──────── Task data

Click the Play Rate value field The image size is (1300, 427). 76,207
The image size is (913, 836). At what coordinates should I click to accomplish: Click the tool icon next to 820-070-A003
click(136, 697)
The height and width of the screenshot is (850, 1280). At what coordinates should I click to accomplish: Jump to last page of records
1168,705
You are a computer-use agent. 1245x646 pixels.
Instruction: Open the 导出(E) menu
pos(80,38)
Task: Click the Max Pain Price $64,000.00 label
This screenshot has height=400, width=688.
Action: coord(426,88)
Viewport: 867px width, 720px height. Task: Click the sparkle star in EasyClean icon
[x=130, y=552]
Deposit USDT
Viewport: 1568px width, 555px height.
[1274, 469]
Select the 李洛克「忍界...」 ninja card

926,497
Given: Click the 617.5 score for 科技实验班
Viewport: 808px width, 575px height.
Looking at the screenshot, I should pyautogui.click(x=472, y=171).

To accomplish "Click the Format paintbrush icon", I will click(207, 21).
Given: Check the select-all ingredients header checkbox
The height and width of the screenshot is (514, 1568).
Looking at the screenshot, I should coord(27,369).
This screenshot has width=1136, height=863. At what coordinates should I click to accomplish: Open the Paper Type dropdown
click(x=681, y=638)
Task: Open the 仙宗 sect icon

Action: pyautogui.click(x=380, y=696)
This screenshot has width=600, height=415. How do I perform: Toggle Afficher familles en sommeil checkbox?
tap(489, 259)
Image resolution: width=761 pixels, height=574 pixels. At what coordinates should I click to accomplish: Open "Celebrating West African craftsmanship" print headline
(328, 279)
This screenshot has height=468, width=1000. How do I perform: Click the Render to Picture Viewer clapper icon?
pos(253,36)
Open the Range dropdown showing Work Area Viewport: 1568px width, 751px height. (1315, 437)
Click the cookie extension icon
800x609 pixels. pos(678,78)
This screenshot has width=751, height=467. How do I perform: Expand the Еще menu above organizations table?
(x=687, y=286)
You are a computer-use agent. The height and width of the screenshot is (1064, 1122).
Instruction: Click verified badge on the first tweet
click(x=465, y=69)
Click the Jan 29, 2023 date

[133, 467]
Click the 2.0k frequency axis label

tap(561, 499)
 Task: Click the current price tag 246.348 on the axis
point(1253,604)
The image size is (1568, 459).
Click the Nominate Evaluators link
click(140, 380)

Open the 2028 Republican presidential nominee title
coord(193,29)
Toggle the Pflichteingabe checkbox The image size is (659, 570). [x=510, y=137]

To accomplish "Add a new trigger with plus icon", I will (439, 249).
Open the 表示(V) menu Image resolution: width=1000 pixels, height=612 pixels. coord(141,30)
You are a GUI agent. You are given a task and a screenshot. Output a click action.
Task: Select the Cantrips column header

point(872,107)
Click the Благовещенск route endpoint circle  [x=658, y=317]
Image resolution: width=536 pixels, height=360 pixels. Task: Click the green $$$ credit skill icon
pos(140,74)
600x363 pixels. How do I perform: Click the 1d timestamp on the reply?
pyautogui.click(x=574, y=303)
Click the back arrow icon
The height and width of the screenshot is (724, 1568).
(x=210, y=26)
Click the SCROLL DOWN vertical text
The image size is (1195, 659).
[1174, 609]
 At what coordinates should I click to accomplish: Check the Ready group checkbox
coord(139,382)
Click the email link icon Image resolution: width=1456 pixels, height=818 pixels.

────────────────

Task ▸ Of the lines in the listing, some hold the word "will". Report how many, and only that.

Your response ▸ 2